To find the first derivative of the given function $$y = {e^{2x}}\left( {A\cos 3x + B\sin 3x} \right)$$, we apply the product rule of differentiation, which states that if $$y = u \cdot v$$, then $$y' = u'v + uv'$$. We also use the chain rule for differentiating exponential and trigonometric functions.
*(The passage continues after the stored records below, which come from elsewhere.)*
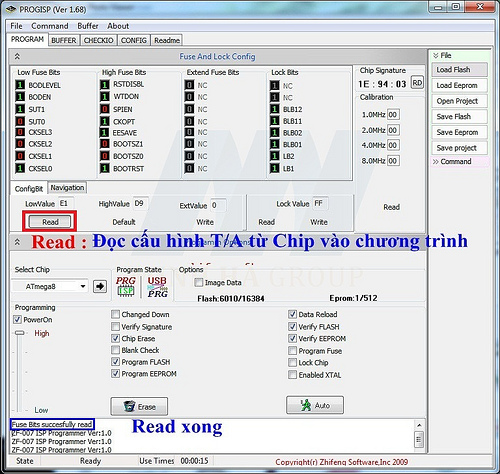The width and height of the screenshot is (500, 474).
Task: Click the USB PRG programmer icon
Action: pyautogui.click(x=157, y=287)
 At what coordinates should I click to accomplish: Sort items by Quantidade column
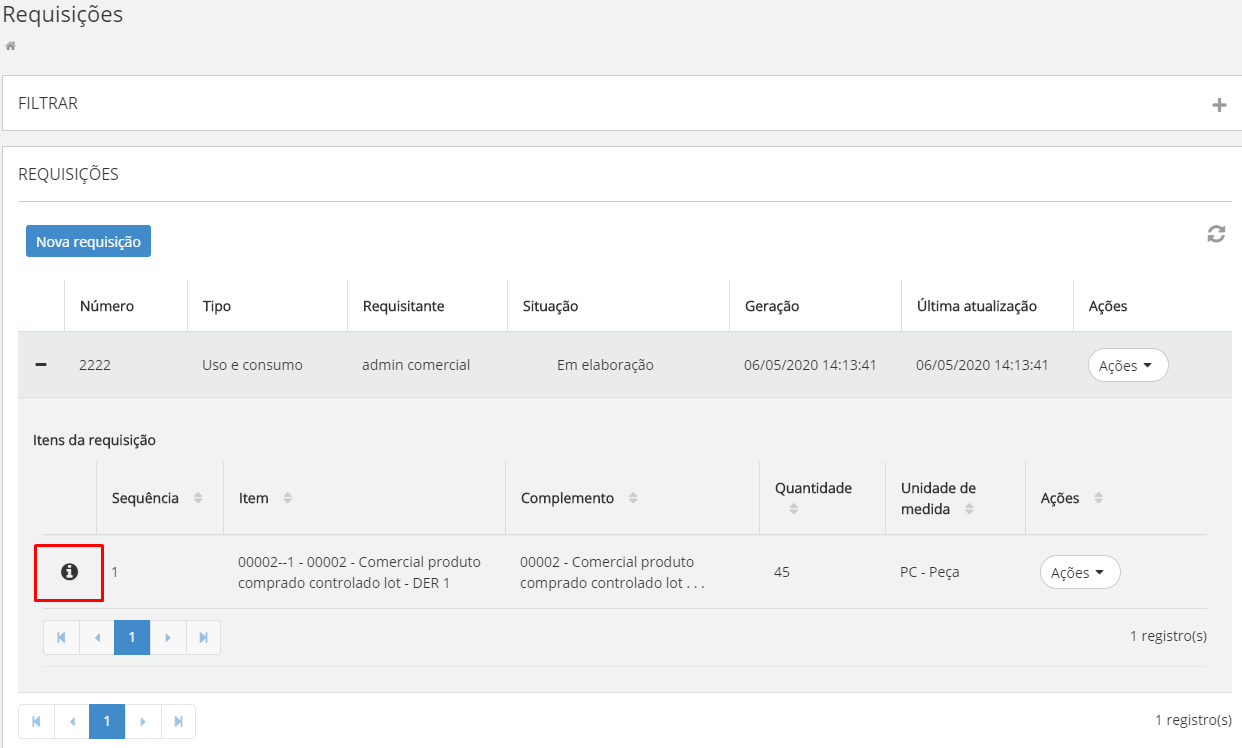(x=793, y=509)
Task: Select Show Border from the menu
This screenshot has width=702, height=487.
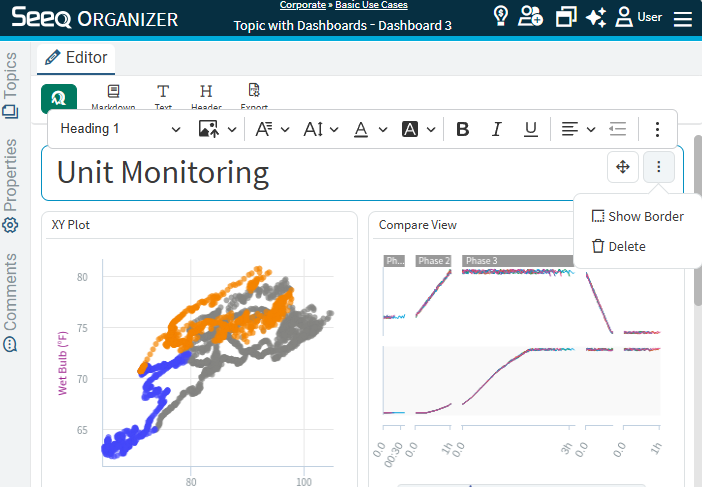Action: coord(637,216)
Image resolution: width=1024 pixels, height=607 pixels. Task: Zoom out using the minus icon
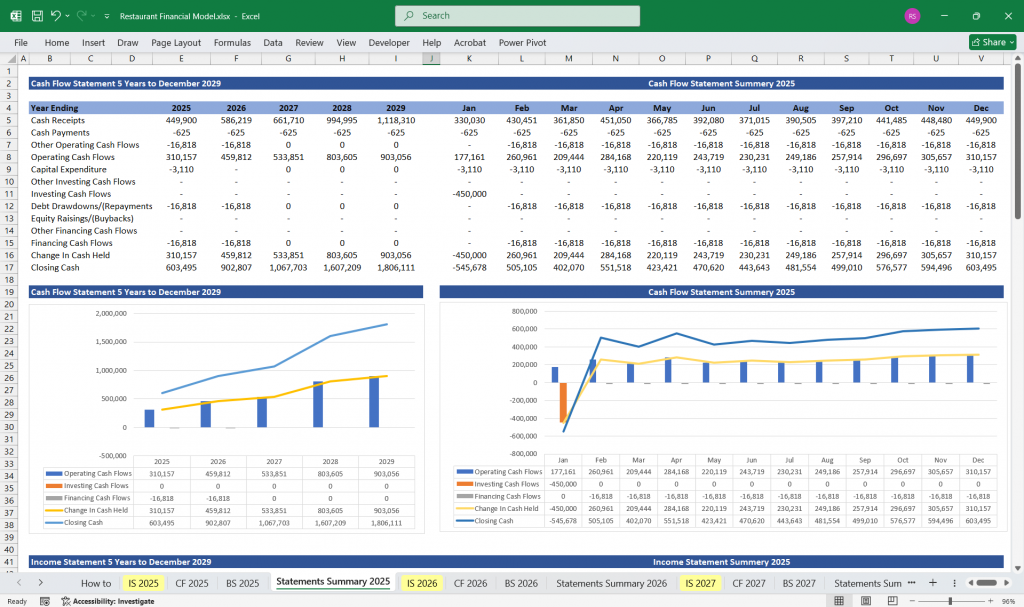coord(912,600)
$$u = e^{2x} \implies u' = 2e^{2x}$$
$$v = A\cos 3x + B\sin 3x \implies v' = -3A\sin 3x + 3B\cos 3x$$
$$y' = u'v + uv' = (2e^{2x})(A\cos 3x + B\sin 3x) + (e^{2x})(-3A\sin 3x + 3B\cos 3x)$$
$$y' = e^{2x} [2A\cos 3x + 2B\sin 3x - 3A\sin 3x + 3B\cos 3x]$$
$$y' = e^{2x} [(2A + 3B)\cos 3x + (2B - 3A)\sin 3x]$$

**step2 Calculate the Second Derivative of the Function**

Next, we calculate the second derivative, $$y''$$, by differentiating $$y'$$ using the product rule again. Here, $$u = e^{2x}$$ and $$v = (2A + 3B)\cos 3x + (2B - 3A)\sin 3x$$.

$$u = e^{2x} \implies u' = 2e^{2x}$$
$$v = (2A + 3B)\cos 3x + (2B - 3A)\sin 3x$$
$$v' = -3(2A + 3B)\sin 3x + 3(2B - 3A)\cos 3x$$
$$y'' = u'v + uv' = (2e^{2x})[(2A + 3B)\cos 3x + (2B - 3A)\sin 3x] + (e^{2x})[(-6A - 9B)\sin 3x + (6B - 9A)\cos 3x]$$
$$y'' = e^{2x} [ (4A + 6B)\cos 3x + (4B - 6A)\sin 3x - (6A + 9B)\sin 3x + (6B - 9A)\cos 3x]$$
$$y'' = e^{2x} [ (-5A + 12B)\cos 3x + (-12A - 5B)\sin 3x]$$

**step3 Substitute Derivatives into the Differential Equation and Simplify**

Finally, we substitute the expressions for $$y$$, $$y'$$, and $$y''$$ into the given differential equation $$y'' - 4y' + 13y = 0$$. Our goal is to show that this substitution results in zero.

$$y'' - 4y' + 13y =$$
$$e^{2x}[(-5A + 12B)\cos 3x + (-12A - 5B)\sin 3x]$$
$$- 4e^{2x}[(2A + 3B)\cos 3x + (2B - 3A)\sin 3x]$$
$$+ 13e^{2x}[A\cos 3x + B\sin 3x]$$

Factor out the common term $$e^{2x}$$:

$$e^{2x} \{ [(-5A + 12B)\cos 3x + (-12A - 5B)\sin 3x] $$
$$- 4[(2A + 3B)\cos 3x + (2B - 3A)\sin 3x] $$
$$+ 13[A\cos 3x + B\sin 3x] \}$$

Distribute the coefficients and group terms by $$\cos 3x$$ and $$\sin 3x$$:

$$e^{2x} \{ [(-5A + 12B - 8A - 12B + 13A)\cos 3x] $$
$$+ [(-12A - 5B - 8B + 12A + 13B)\sin 3x] \}$$

Simplify the coefficients for $$\cos 3x$$:

$$-5A - 8A + 13A = -13A + 13A = 0$$
$$12B - 12B = 0$$

Simplify the coefficients for $$\sin 3x$$:

$$-12A + 12A = 0$$
$$-5B - 8B + 13B = -13B + 13B = 0$$

Thus, the entire expression simplifies to:

$$e^{2x} \{ (0)\cos 3x + (0)\sin 3x \} = e^{2x} \{0\} = 0$$

Since the expression simplifies to 0, the given function satisfies the differential equation.